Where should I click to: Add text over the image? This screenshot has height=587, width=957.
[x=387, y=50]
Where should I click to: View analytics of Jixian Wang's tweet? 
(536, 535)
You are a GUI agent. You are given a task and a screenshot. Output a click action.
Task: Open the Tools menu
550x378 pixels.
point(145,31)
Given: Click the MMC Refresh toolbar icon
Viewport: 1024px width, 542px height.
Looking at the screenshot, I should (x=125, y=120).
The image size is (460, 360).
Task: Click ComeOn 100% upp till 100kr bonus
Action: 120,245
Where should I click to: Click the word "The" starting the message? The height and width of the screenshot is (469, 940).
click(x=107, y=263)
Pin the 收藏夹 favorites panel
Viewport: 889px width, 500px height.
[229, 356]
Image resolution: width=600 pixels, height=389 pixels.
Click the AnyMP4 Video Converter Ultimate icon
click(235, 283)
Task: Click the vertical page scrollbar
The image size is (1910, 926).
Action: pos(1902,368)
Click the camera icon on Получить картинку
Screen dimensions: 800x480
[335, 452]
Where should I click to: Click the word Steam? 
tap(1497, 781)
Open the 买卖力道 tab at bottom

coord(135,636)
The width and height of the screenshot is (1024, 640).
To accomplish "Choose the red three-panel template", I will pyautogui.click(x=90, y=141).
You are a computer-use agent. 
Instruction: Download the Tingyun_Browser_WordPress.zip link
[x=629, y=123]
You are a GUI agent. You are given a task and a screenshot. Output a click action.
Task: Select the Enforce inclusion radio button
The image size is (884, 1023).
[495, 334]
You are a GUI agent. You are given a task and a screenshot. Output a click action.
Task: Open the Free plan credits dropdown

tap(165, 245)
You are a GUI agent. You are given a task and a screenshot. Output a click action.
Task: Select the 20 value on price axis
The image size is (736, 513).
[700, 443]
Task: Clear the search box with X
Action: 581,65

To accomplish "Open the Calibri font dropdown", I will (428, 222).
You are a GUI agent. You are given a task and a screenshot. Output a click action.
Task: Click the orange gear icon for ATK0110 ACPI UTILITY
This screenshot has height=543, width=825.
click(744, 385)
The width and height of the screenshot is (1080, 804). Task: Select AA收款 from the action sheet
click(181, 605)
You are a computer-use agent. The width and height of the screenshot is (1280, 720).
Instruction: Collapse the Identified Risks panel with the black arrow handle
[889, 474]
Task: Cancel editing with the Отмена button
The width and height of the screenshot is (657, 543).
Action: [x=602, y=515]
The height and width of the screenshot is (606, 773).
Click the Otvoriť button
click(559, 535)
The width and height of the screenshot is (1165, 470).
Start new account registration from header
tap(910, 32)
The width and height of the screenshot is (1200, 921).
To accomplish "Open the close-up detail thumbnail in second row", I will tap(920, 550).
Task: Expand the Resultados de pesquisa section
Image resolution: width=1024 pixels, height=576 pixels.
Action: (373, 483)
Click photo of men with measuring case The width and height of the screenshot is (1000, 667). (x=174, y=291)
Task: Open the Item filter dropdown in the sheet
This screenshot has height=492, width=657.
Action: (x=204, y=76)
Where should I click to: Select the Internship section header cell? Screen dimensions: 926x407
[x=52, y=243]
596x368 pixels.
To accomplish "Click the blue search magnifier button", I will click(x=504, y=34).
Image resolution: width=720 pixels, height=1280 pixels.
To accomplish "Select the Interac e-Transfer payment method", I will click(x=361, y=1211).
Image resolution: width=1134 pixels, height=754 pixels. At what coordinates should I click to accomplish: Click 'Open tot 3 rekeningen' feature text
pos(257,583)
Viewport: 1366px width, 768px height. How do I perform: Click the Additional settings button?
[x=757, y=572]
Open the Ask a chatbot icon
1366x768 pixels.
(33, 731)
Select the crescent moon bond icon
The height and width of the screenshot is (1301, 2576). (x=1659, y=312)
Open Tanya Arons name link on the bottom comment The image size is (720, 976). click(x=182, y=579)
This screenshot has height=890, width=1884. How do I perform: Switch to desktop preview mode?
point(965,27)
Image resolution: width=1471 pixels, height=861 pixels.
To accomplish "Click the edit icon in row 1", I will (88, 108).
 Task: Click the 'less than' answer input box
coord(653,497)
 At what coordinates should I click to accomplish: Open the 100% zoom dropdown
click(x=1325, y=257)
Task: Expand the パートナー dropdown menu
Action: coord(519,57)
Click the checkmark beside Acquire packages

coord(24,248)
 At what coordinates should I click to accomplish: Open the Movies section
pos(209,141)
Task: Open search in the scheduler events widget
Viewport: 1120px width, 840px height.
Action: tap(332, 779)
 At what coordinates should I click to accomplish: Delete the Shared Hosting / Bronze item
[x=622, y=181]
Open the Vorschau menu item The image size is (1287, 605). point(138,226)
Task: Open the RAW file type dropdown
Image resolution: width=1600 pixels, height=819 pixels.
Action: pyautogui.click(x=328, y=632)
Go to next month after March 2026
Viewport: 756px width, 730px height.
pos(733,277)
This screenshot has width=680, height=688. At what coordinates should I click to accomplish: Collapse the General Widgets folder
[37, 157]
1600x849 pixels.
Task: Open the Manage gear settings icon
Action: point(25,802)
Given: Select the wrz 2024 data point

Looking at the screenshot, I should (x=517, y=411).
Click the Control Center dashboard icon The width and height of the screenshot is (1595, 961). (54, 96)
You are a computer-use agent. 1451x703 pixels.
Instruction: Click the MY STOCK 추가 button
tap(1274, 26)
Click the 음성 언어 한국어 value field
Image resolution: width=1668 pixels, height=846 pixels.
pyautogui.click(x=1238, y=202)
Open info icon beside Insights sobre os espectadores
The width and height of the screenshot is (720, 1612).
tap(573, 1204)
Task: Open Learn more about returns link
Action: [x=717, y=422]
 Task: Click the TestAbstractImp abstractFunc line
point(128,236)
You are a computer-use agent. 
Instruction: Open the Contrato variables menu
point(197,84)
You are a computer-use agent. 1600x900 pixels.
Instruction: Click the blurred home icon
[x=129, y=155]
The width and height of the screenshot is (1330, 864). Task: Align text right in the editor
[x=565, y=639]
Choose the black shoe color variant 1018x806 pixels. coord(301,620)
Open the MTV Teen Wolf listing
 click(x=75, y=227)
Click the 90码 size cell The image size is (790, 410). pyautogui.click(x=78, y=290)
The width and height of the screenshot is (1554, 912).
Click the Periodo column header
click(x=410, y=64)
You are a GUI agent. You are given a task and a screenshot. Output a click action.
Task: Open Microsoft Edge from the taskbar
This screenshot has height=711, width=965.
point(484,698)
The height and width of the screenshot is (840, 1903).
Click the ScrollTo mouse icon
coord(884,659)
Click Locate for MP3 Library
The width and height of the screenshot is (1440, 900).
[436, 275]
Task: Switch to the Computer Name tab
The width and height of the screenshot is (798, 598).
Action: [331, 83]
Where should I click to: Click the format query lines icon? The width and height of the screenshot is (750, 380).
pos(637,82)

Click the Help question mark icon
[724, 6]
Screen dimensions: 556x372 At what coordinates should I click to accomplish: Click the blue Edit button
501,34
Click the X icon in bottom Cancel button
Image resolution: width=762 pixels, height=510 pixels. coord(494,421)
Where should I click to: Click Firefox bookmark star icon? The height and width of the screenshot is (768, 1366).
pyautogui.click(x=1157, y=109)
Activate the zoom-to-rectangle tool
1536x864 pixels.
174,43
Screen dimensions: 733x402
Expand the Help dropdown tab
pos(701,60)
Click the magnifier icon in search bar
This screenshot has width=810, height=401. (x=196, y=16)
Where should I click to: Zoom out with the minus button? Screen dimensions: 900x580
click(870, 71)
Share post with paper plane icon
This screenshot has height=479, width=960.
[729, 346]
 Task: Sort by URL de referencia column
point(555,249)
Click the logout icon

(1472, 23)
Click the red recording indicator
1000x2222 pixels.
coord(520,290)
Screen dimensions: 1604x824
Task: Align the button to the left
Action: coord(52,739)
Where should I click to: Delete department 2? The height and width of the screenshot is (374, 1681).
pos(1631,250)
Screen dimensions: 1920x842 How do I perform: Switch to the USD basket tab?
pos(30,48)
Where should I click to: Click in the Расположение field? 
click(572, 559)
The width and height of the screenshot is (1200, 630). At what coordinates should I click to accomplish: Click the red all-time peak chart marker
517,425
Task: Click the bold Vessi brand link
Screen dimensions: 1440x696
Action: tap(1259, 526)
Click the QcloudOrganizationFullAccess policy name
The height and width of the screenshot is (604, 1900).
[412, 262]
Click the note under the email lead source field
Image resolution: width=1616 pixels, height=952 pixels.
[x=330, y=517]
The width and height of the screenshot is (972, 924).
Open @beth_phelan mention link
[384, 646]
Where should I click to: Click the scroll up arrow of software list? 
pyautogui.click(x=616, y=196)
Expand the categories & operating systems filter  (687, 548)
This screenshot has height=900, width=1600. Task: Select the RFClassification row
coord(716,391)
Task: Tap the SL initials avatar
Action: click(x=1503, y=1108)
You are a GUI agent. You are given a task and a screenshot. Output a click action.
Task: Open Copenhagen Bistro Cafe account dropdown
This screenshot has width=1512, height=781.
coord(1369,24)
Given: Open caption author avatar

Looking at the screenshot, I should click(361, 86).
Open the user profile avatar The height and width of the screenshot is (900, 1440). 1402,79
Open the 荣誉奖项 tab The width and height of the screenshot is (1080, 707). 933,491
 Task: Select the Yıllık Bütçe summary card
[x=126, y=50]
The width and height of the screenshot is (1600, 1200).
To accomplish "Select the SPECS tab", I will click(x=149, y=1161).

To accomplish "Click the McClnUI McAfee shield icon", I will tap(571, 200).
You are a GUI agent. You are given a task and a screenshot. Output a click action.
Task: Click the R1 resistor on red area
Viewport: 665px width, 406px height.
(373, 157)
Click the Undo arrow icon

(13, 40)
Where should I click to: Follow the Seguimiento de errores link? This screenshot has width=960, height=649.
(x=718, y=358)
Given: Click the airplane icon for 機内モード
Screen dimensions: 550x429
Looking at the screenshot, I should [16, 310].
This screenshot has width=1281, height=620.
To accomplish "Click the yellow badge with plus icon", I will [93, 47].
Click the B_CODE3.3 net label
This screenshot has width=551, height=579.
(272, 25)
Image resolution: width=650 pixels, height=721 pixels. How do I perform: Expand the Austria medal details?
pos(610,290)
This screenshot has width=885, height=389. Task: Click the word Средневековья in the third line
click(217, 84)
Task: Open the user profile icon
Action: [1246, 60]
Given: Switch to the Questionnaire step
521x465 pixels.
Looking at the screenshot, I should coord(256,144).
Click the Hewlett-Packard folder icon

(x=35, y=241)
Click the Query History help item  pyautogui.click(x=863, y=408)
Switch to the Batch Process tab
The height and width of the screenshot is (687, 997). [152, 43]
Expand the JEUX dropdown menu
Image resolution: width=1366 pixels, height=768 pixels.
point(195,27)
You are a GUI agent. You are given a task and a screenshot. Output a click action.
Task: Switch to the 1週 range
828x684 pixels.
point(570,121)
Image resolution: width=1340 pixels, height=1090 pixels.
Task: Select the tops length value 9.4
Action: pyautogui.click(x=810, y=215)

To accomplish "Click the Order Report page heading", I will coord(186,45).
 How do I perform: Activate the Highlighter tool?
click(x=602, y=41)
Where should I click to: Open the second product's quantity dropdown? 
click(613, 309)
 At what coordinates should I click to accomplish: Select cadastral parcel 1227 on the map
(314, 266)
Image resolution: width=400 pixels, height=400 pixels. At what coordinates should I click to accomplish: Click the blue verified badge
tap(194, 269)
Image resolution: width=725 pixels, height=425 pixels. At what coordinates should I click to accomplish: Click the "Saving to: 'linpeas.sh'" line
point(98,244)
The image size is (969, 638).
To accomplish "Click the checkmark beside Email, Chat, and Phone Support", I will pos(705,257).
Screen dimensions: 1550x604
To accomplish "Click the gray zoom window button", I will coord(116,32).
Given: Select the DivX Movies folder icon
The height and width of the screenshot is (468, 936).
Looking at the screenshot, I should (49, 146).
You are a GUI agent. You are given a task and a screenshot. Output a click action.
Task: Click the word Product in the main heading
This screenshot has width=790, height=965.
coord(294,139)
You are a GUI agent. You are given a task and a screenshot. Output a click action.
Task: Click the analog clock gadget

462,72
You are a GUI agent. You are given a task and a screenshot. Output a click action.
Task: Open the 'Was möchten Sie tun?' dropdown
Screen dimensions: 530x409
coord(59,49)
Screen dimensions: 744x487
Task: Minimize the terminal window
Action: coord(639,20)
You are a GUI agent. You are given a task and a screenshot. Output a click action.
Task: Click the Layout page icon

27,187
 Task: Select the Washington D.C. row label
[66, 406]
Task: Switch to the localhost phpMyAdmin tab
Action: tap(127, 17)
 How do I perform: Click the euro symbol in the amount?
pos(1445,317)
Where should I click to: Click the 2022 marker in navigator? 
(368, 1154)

• • • • •

WHAT IS EXPECTED: Copy exactly the lines of the listing above, beginning at the line with "Task: Click the Layout page icon" and ending at its final line; write out nothing else.

OUTPUT:
Task: Click the Layout page icon

27,187
 Task: Select the Washington D.C. row label
[66, 406]
Task: Switch to the localhost phpMyAdmin tab
Action: tap(127, 17)
 How do I perform: Click the euro symbol in the amount?
pos(1445,317)
Where should I click to: Click the 2022 marker in navigator? 
(368, 1154)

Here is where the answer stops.